Дыхание сбилось, сердце пустилось вскачь.

— Я хочу, чтобы мы стали мужем и женой. Подали заявление. Нам смогут всё быстро оформить.

Что? Зачем?

Меня разом прошиб холодный пот. Я не могла поверить в то, что он сказал. Какой-то бред! Чушь! Глупость!

— Для суда о лишении прав важно, что ты замужем. Замужнюю женщину не обвинят в развратном, неподобающем поведении. Во-вторых, если ты пока не сможешь работать, я способен обеспечить семью, это тоже обязательно смотрят. В-третьих, твой сын сейчас в кадетской школе, у руководства есть предписание насчёт тебя. Ты не сможешь с ним увидеться в ближайшее время. В-четвёртых, как жена ты будешь официально под моей защитой. И в-пятых. Мы спокойно возвратимся в колонию, где тебе будет безопасно.

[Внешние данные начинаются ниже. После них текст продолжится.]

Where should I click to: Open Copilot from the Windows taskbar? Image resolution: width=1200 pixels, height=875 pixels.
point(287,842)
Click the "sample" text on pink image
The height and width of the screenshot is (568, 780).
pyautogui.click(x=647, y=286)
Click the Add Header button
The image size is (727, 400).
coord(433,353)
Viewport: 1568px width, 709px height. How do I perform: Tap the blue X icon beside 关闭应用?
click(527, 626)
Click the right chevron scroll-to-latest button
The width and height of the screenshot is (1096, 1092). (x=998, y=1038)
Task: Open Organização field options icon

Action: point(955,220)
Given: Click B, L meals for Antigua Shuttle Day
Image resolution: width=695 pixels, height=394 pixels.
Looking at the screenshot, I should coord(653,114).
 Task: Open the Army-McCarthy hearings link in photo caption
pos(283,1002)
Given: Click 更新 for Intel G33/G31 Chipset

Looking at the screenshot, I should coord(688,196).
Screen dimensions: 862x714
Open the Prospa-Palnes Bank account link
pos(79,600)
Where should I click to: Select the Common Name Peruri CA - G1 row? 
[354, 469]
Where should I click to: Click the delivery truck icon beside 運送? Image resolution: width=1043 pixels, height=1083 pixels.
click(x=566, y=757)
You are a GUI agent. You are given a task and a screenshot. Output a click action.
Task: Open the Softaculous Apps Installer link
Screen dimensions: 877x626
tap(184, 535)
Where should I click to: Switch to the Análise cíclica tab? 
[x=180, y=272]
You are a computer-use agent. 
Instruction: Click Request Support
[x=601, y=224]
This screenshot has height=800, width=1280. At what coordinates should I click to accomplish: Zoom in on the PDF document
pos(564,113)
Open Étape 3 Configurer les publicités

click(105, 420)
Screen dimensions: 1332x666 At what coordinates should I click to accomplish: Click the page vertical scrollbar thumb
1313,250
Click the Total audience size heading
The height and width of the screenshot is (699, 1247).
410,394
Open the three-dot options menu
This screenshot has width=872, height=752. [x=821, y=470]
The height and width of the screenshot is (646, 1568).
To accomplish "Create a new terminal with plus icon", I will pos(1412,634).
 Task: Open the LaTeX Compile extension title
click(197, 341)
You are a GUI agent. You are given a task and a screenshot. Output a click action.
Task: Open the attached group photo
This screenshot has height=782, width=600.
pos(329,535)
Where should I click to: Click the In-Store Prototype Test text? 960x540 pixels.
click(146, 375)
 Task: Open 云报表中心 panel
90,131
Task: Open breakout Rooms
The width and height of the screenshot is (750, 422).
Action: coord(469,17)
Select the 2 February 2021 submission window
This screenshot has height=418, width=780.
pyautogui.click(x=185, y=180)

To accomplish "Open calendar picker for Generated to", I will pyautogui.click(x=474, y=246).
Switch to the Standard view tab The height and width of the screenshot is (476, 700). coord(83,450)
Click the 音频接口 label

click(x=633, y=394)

На столешницу упала красная капля, из носа потекла тёплая жидкость. Подхватила рукой — кровотечение. Однажды после недельного прессинга и моего покорного самоуничтожения, у меня случилось настолько сильное кровотечение из носа, что пришлось вызывать скорую помощь. Муж тогда невольно сбавил обороты. Сегодня случился вполне лайтовый вариант. Справлюсь.

Пасечник поднялся, намочил полотенце в холодной воде и подал мне.

— Голову запрокинь.

Кровотечение продолжалось. Я не суетилась, не нервничала, не изображала конец света, хотя конец света с надписью «выход» засветился в моей голове. Окровавленные салфетки горкой копились передо мной на столе. Пасечник, прислонившись к кухонной тумбе, молча пил чёрный кофе. Я посмотрела на его каменное выражение лица.

В-пятых не будет. Хоть убей.

Чётким, размеренным движением он вымыл чашку, перевернул вверх дном и поставил на сушильный коврик. Ни один мускул не дрогнул у него на лице. Танк, который не заметил под гусеницами бабочку.

— Я не смогу остаться здесь и защитить тебя. Твой муж, как только получит повестку или ему позвонят из суда, примет меры. Ему светит реальный срок, я думаю, он будет в бешенстве. Есть ещё Стас. Я не хочу тебя пугать, но в колонии сейчас самое безопасное место. Как только назначат суд, мы вернёмся. Я нанял адвоката, он будет вести дело, в твоём присутствии сейчас нет необходимости.

Как у моего бывшего мужа: чётко, аргументировано и убедительно.

— Тебе придётся сидеть взаперти месяц или два. Но я, например, найду сто способов вытащить тебя на улицу или попасть в квартиру. Подумай. Ты будешь здесь одна и абсолютно беззащитна.